§ **Work request**
Read the records below and report each line in which "agent" occurs.

Saved data entries:
---
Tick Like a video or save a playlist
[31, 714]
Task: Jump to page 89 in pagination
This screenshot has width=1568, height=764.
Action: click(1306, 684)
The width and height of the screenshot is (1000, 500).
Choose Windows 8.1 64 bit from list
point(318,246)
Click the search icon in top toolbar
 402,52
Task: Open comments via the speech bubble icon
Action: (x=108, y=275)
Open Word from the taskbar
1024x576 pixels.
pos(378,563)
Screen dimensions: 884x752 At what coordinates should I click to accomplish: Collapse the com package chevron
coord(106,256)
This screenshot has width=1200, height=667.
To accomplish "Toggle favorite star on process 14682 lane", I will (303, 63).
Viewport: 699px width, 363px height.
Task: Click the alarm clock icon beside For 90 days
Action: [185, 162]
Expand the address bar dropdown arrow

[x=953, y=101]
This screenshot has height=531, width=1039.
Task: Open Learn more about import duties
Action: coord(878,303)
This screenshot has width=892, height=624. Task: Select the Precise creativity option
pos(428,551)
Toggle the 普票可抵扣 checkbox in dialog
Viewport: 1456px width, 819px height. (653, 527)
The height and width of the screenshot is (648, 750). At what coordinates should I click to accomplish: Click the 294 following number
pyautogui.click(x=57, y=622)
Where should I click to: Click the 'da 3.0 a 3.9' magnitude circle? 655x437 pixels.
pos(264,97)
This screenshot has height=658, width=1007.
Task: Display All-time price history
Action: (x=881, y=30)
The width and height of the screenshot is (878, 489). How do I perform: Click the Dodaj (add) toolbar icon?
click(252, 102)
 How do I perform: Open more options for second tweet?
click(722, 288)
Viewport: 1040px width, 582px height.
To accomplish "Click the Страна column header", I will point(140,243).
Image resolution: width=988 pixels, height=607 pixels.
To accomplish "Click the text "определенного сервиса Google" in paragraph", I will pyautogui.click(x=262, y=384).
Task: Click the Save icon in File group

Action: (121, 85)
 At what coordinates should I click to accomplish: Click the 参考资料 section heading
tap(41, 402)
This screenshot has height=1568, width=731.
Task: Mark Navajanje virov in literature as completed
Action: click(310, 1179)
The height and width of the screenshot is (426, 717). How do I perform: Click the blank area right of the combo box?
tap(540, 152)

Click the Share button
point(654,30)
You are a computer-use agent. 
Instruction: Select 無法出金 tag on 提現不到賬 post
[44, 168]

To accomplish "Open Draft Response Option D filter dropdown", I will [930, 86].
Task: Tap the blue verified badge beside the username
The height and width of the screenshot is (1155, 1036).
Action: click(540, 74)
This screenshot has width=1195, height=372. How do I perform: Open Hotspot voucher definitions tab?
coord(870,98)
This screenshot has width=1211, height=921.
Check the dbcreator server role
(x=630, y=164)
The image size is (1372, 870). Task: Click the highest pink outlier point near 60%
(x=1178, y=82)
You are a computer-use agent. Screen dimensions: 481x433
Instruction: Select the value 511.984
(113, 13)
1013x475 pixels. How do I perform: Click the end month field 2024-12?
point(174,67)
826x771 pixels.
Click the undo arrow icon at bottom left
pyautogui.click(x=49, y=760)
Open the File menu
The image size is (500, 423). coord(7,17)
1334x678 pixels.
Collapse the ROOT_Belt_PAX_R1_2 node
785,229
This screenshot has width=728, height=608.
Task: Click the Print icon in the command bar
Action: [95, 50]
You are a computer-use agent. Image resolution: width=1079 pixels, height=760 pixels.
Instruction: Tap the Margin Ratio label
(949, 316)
---
§ **Exercise solution**
You are a computer-use agent. 
You are a computer-use agent. Screen dimensions: 481x433
You are a computer-use agent. Image resolution: width=1079 pixels, height=760 pixels.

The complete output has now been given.